Source passage =>
The performance of the LLM rerankers is worth noting. While we observe that they degrade the performance of stronger first-stage retrieval methods, we find that they offer significant improvements over weaker retrieval techniques. We hypothesize that the general-purpose nature of LLMs and their positional biases conflict with high-quality initial rankings, yet they can still add value when the first-stage retrieval leaves substantial room for improvement.
Long context windows are not useful for LLM rerankers
The 1 million token context window of Gemini 2.0 Flash enables reranking all top 100 candidate documents in a single pass. Therefore, we also compare sliding window reranking and single-pass reranking with Gemini 2.0 Flash. Surprisingly, single-pass reranking with the top 100 documents significantly underperforms sliding window reranking, undermining the value proposition of longer context windows for reranking applications.

Fig 5: Sliding windows vs single-pass performance
As shown above, sliding window reranking outperforms single-pass reranking by 26.6%, 25.27%, and 22.2% when applied on top of voyage-3-large, voyage-3-lite, and lexical search as first-stage retrievers, respectively.
Pair strong first-stage retrieval with specialized rerankers for the best results
Another observation from Fig. 2 is that the first-stage retrieval quality sets the upper bound for the overall retrieval quality of the system. As shown above, on average, first-stage retrieval using voyage-3-large provides a strong initial NDCG of 81.58%. Adding rerank-2.5 improves performance by 3.36% , while the same reranker delivers much larger gains of 15.02% and 47.57% when applied to weaker first-stage retrievers like voyage-3-lite and lexical search, respectively.

The data =>
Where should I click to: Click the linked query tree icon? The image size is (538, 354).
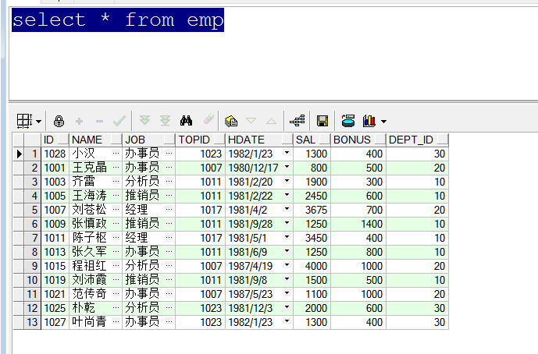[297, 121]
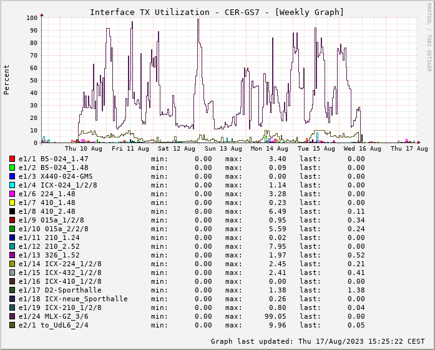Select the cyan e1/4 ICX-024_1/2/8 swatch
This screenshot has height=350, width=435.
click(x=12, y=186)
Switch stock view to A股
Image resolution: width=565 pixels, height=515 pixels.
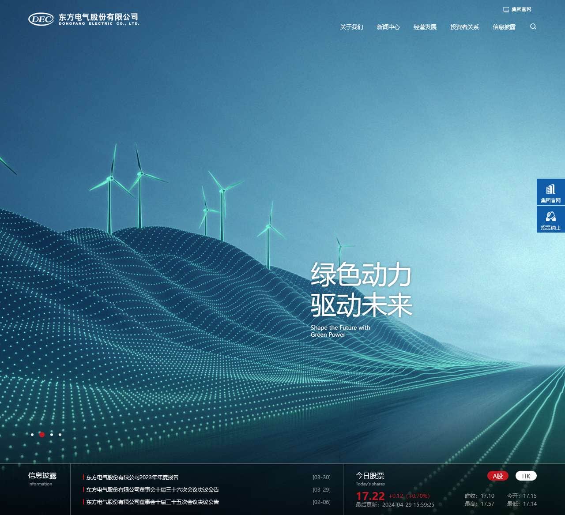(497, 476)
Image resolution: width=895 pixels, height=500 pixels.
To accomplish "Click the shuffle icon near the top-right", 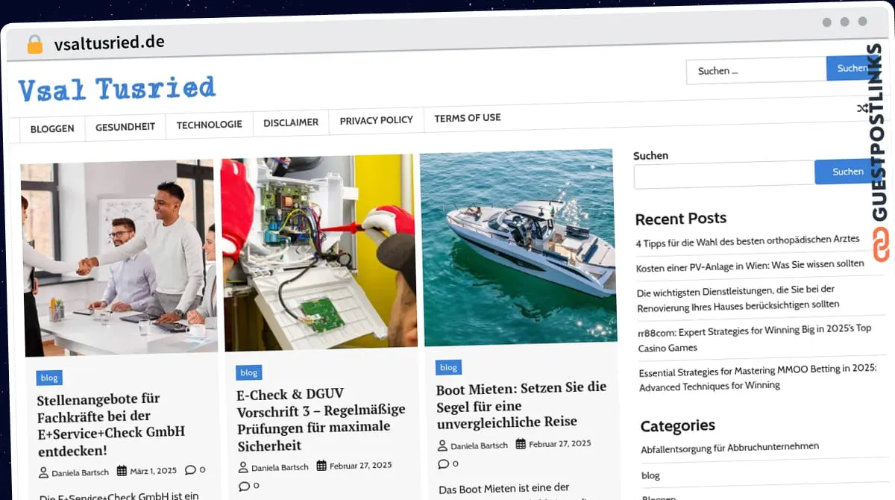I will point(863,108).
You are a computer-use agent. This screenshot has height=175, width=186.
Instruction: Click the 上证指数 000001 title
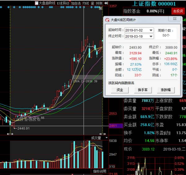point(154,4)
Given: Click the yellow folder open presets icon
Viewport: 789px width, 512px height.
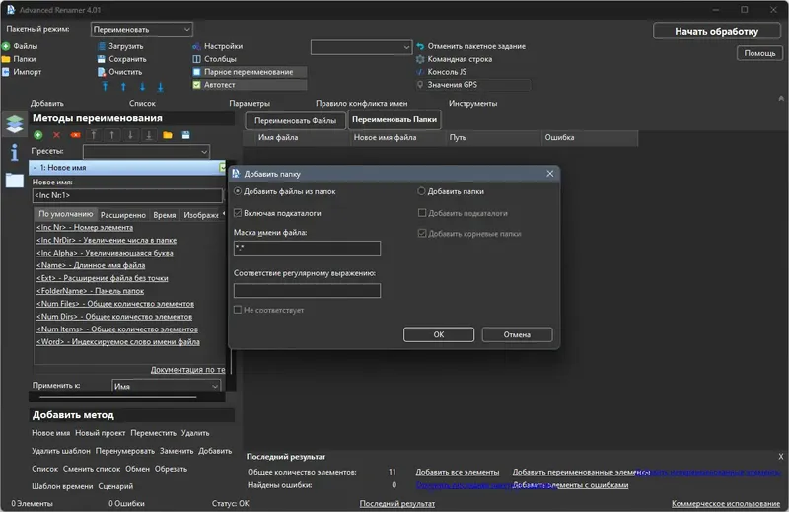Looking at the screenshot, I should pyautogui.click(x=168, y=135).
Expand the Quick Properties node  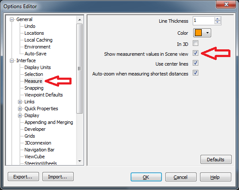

--

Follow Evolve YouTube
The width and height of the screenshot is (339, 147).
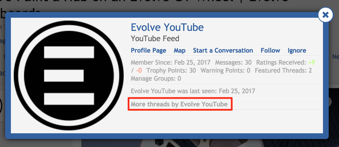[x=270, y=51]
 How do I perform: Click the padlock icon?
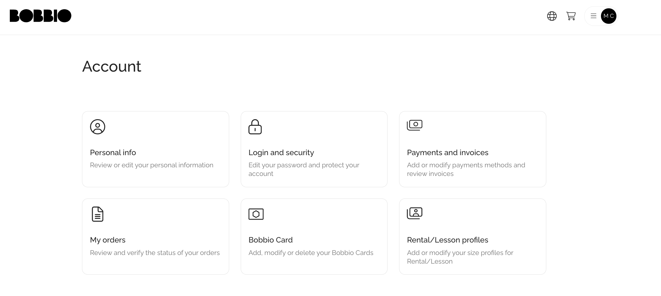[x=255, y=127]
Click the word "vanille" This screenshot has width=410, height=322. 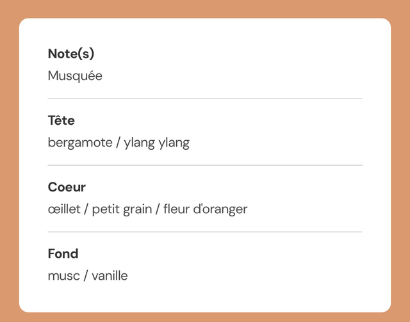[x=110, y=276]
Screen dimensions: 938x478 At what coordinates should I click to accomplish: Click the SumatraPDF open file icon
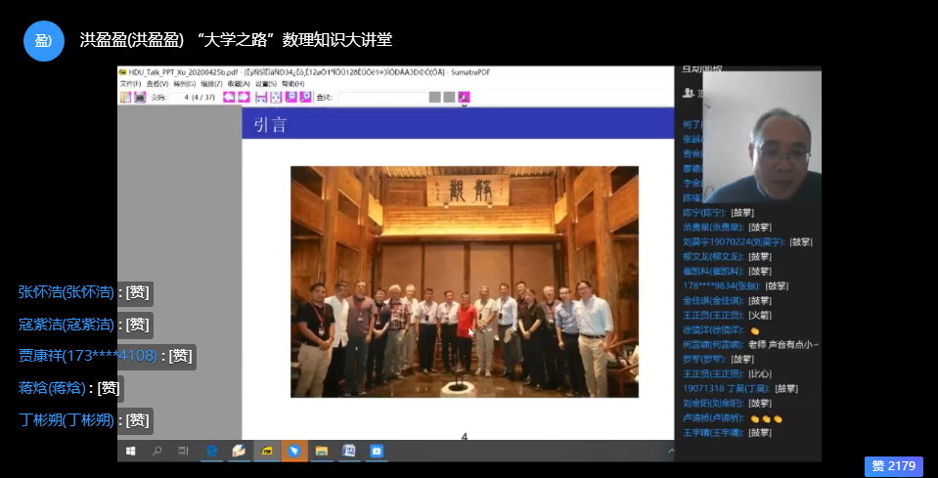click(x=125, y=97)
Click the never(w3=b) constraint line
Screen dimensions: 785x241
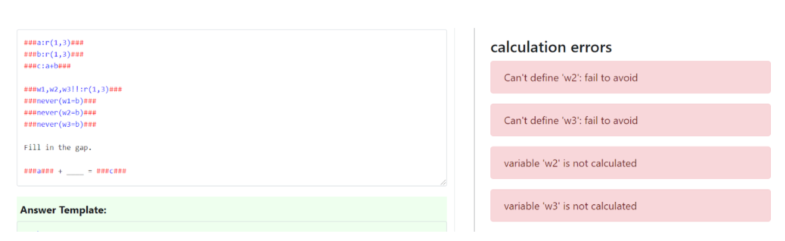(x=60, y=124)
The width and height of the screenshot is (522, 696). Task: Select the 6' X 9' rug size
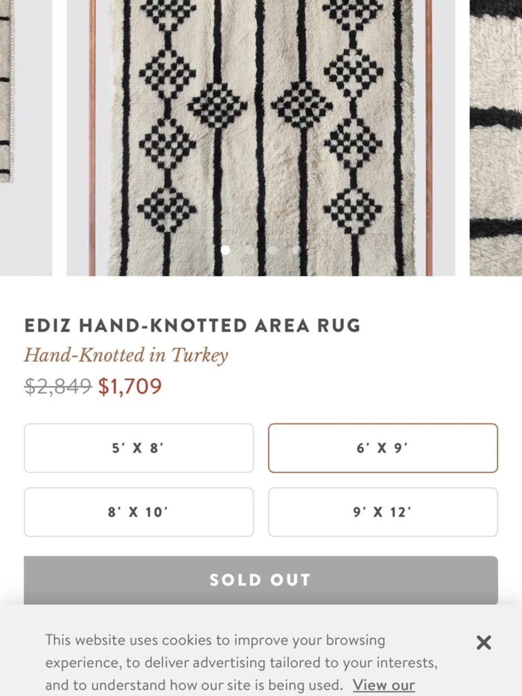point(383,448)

What you have to do =>
In the reranking passage, by what percentage does sliding window reranking outperform single-pass reranking when lexical search is the first-stage retriever?

Exercise answer =>
22.2%